▸ **ASSIGNMENT**
List each line of the data in which the string "source" appears.

[Collected data entries]
Start of Block
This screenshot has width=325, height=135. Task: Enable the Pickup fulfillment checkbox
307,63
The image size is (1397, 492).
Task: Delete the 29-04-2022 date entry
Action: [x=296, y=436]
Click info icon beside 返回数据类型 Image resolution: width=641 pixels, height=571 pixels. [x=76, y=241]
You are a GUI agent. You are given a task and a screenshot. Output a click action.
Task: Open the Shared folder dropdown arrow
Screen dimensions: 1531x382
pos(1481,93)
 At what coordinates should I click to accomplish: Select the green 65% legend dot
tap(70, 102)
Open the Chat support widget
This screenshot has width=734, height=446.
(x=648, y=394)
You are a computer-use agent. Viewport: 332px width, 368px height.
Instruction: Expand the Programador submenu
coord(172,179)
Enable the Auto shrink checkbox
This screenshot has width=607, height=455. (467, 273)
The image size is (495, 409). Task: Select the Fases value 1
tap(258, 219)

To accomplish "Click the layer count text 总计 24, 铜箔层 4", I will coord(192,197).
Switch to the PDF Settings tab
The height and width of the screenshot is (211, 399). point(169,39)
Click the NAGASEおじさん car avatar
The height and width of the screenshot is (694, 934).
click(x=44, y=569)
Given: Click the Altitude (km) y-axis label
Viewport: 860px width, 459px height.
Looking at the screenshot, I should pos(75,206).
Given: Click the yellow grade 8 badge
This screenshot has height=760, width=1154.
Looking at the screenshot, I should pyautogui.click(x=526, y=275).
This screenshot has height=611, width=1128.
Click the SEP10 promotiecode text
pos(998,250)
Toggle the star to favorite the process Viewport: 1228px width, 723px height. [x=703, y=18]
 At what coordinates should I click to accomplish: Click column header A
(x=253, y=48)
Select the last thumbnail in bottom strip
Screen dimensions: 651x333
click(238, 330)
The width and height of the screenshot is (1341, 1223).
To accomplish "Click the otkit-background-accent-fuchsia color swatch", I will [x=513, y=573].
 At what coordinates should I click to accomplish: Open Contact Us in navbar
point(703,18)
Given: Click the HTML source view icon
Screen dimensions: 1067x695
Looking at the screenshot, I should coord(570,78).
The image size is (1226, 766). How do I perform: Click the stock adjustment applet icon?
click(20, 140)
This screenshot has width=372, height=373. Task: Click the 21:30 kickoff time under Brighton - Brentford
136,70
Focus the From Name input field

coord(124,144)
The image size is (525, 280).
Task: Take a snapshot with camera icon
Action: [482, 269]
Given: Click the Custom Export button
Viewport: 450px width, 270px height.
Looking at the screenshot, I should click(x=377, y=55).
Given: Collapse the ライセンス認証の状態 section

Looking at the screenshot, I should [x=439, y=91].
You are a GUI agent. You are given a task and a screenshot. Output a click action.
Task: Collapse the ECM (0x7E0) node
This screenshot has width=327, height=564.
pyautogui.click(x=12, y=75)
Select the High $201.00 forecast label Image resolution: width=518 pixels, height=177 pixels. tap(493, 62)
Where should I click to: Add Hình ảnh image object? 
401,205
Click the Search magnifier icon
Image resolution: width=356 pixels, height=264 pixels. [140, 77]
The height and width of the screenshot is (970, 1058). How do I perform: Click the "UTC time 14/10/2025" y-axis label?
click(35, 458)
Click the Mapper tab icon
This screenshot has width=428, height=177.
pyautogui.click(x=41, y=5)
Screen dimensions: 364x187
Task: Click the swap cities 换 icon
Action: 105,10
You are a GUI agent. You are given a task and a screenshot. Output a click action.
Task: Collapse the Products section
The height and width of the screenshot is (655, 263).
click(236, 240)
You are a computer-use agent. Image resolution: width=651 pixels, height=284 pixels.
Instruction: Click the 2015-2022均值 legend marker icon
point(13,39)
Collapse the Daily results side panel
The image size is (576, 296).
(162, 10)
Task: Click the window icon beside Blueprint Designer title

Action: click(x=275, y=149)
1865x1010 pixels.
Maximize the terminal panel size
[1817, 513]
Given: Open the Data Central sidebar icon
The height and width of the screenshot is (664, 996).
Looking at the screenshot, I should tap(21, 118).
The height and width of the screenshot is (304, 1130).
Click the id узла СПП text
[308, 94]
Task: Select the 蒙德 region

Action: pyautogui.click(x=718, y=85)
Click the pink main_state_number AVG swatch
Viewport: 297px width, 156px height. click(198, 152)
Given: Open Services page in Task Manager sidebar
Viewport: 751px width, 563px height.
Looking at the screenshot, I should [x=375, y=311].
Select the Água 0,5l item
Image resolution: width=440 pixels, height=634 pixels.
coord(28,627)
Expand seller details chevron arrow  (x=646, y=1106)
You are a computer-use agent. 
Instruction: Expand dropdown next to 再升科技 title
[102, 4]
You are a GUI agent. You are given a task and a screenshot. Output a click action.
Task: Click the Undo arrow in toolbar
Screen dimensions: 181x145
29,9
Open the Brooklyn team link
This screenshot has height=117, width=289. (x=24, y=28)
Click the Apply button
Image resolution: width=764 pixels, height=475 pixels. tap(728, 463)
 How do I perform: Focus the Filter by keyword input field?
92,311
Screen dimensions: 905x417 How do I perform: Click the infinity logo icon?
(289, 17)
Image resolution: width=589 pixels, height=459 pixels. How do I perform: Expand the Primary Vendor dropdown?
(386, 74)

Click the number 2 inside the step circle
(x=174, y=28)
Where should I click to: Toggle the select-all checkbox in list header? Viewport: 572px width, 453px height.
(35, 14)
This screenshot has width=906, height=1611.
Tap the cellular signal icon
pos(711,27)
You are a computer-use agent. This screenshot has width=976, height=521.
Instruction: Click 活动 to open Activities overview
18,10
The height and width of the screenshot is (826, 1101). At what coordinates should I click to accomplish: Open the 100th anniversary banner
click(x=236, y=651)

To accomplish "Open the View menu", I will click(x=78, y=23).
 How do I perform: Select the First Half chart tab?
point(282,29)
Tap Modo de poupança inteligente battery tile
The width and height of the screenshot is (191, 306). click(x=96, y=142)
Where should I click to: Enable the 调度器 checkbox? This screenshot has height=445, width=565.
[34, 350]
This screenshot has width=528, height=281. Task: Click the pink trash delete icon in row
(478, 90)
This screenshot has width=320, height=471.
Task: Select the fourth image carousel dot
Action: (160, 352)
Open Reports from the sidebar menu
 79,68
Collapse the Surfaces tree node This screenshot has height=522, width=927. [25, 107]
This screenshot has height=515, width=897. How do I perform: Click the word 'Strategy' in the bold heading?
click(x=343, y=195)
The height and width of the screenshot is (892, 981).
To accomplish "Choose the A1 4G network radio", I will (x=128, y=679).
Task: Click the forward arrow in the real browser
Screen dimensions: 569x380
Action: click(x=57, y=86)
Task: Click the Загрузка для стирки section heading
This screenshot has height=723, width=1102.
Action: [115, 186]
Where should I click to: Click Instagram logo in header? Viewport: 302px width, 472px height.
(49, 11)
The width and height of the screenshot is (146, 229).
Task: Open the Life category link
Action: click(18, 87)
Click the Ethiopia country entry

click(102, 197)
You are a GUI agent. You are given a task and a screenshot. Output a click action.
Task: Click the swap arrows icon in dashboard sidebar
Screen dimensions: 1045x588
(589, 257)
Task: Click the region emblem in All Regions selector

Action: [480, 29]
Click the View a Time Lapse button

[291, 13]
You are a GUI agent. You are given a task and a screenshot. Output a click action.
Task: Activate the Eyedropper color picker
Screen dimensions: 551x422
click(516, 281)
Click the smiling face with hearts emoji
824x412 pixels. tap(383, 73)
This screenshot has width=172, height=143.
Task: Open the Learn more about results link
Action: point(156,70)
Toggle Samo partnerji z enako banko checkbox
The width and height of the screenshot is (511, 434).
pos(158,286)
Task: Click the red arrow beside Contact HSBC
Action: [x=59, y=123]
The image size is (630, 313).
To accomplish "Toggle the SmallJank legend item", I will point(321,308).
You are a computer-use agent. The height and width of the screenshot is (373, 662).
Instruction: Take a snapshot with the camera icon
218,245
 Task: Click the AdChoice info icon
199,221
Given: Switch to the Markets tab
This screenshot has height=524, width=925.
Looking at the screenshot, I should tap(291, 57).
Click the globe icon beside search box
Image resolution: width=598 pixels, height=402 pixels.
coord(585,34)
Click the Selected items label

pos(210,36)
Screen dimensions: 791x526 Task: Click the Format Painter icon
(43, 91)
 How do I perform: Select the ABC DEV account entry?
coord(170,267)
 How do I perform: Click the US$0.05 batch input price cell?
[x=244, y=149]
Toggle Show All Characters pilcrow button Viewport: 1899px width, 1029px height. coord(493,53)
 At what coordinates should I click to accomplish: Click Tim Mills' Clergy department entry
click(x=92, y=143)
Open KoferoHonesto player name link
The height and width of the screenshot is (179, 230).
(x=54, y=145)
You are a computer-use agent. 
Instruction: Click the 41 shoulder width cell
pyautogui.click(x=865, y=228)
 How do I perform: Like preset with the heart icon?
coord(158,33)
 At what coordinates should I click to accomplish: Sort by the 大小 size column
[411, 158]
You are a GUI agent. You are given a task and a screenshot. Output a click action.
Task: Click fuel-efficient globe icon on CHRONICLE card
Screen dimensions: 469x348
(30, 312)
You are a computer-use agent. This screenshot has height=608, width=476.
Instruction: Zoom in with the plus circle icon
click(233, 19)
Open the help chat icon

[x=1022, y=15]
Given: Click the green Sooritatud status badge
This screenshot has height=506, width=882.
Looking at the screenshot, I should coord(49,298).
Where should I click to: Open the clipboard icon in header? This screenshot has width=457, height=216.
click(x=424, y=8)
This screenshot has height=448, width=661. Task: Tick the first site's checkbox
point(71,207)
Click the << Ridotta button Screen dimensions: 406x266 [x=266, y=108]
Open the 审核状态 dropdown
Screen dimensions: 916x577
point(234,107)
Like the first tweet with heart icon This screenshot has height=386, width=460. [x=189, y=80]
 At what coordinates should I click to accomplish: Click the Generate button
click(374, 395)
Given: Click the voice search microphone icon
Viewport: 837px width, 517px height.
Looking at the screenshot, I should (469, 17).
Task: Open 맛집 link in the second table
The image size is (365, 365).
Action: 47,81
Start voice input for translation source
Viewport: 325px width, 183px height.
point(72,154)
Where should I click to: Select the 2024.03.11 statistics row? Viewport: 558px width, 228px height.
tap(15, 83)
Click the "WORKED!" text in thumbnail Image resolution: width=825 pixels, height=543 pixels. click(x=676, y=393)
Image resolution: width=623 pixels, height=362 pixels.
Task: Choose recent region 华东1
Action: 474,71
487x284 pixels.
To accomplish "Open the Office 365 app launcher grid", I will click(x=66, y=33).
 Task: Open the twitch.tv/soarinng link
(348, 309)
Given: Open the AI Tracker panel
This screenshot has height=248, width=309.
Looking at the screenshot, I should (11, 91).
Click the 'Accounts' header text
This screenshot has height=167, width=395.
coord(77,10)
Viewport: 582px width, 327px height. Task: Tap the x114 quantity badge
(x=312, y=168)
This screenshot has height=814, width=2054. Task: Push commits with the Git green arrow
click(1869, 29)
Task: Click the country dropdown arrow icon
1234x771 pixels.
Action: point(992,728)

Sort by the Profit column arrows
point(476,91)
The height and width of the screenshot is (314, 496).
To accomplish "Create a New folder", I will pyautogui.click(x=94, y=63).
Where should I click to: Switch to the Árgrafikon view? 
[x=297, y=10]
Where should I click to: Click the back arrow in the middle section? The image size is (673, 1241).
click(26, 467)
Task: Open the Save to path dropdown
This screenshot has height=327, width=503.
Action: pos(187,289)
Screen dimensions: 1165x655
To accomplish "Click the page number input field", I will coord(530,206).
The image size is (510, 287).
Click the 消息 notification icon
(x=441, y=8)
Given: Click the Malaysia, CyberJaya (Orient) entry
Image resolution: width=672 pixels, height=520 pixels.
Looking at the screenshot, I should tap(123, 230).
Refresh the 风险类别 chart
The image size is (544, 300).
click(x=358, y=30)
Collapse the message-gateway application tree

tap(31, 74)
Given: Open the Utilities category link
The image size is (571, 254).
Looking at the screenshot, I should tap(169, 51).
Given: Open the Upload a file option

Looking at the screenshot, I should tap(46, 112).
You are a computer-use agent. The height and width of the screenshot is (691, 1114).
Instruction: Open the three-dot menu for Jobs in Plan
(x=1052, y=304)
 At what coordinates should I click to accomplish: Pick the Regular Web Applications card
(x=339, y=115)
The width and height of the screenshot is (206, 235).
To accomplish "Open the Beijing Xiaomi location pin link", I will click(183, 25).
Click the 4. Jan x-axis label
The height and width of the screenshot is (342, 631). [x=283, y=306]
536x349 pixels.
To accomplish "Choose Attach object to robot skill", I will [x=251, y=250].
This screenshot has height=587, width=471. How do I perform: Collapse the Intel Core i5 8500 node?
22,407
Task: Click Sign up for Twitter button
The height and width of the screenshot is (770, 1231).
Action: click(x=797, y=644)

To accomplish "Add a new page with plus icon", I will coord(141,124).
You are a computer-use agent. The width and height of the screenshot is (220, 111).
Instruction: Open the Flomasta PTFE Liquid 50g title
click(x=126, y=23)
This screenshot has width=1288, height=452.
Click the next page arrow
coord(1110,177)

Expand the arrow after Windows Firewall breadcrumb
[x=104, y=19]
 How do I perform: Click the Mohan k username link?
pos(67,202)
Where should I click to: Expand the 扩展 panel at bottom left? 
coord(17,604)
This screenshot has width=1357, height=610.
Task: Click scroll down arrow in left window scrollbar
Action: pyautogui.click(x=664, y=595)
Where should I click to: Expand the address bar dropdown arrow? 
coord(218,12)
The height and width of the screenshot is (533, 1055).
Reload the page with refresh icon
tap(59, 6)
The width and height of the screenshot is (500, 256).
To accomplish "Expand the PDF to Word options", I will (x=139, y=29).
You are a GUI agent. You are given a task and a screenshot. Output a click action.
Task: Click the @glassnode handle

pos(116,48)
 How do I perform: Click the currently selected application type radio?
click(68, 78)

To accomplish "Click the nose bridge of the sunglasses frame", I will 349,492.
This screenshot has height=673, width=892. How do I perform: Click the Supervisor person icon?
End of Block
▸ **TASK ANSWER**
Given: Click the HTML source view icon
Start voice input for translation source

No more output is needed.